Cosa c'è contro di lui? Quel trono. Porta via Luigi Filippo il re, resta l'uomo. E l'uomo è buono. A volte è bravo fino al punto di essere ammirevole. Spesso, in mezzo ai suoi ricordi più gravi, dopo una giornata di conflitto con tutta la diplomazia del continente, tornava di notte nei suoi appartamenti, e lì, sfinito dalla fatica, sopraffatto dal sonno, che cosa fece? fare? Ha preso una condanna a morte e ha passato la notte a rivedere una causa criminale, considerandola qualcosa da... tenere testa all'Europa, ma che era una cosa ancora più grande salvare un uomo dal boia. Ha ostinatamente mantenuto la sua opinione contro il suo custode dei sigilli; contese il terreno con la ghigliottina piede a piede contro i procuratori della corona, quelli chiacchieroni della legge, come li chiamava. A volte il mucchio di frasi ricopriva il suo tavolo; li esaminò tutti; era angoscia per lui abbandonare queste teste miserabili e condannate. Un giorno disse allo stesso testimone a cui abbiamo recentemente fatto riferimento: "Ieri sera ne ho vinti sette". Durante i primi anni di suo regno, la pena di morte fu quasi abolita e l'erezione di un patibolo fu una violenza commessa contro il Re. Scomparso il Grève con il ramo più anziano, fu istituito un luogo di esecuzione borghese sotto il nome di Barrière-Saint-Jacques; gli "uomini pratici" sentivano la necessità di una ghigliottina quasi legittima; e questa fu una delle vittorie di Casimir Périer, che rappresentava i lati ristretti della borghesia, su Luigi Filippo, che ne rappresentava i lati liberali. Luigi Filippo annotò Beccaria di sua mano. Dopo la macchina dei Fieschi esclamò: "Che peccato che non sia stato ferito! Allora avrei potuto perdonare!" In un'altra occasione, alludendo alla resistenza offerta dal suo ministero, scrisse in relazione a un criminale politico, che è una delle figure più generose dei nostri giorni: "Il suo perdono è concesso; non mi resta che ottenerlo." Luigi Filippo era gentile come Luigi IX. e gentilmente come Enrico IV.

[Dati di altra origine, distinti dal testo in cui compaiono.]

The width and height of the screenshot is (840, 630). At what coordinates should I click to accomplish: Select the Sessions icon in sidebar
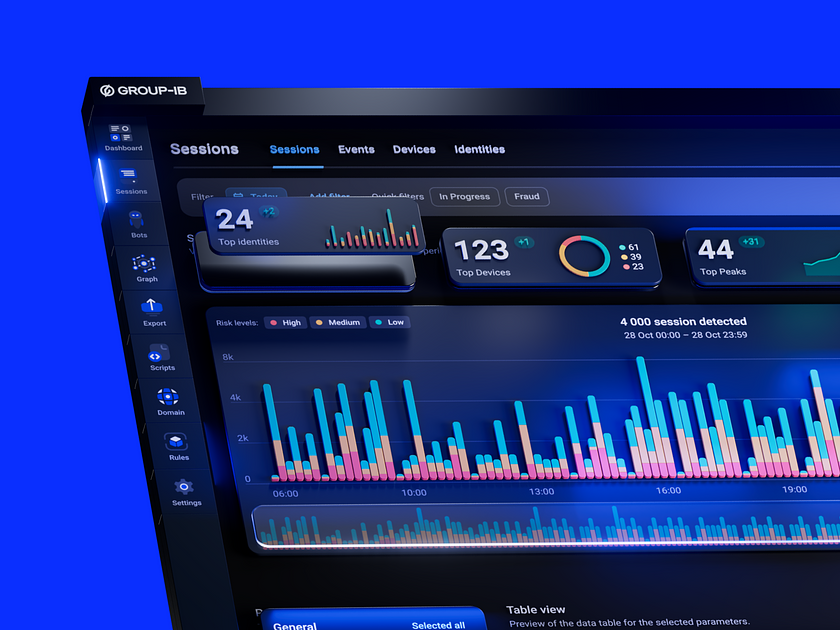coord(129,176)
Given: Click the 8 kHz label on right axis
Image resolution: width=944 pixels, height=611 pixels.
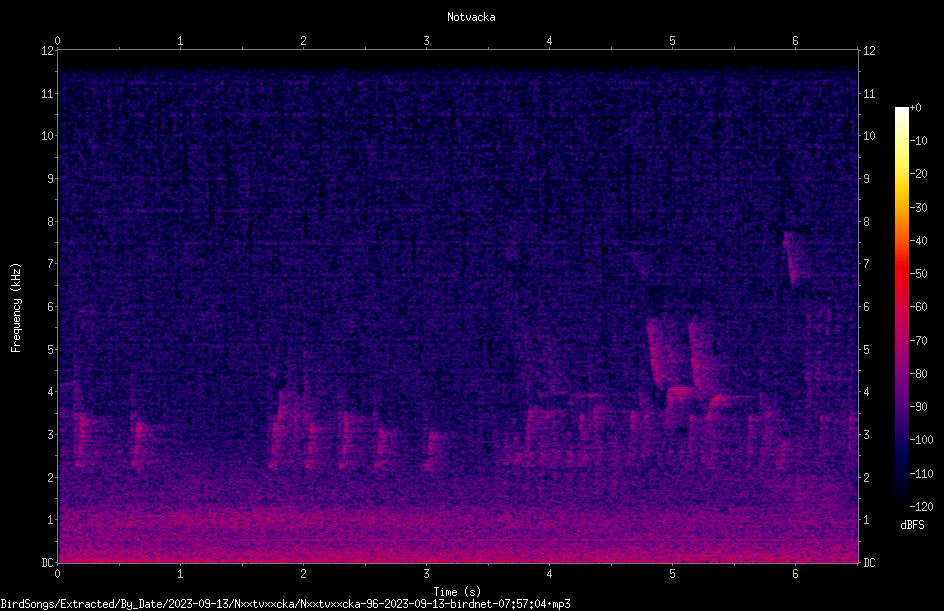Looking at the screenshot, I should [866, 222].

Ora, a nostro avviso, nella storia, dove la gentilezza è la perla più rara, l'uomo gentile ha quasi la precedenza sull'uomo grande.

Luigi Filippo essendo stato severamente giudicato da alcuni, aspramente forse da altri, è del tutto naturale che a uomo, egli stesso un fantasma al giorno d'oggi, che ha conosciuto quel re, dovrebbe venire e testimoniare in suo favore prima storia; questa deposizione, qualunque essa sia, è evidentemente e soprattutto del tutto disinteressata; un epitaffio scritto da un morto è sincero; un'ombra può consolare un'altra ombra; la condivisione delle stesse ombre conferisce il diritto di lodarla; non c'è da temere molto che si dica mai di due tombe in esilio: "Questa l'ha adulata l'altra".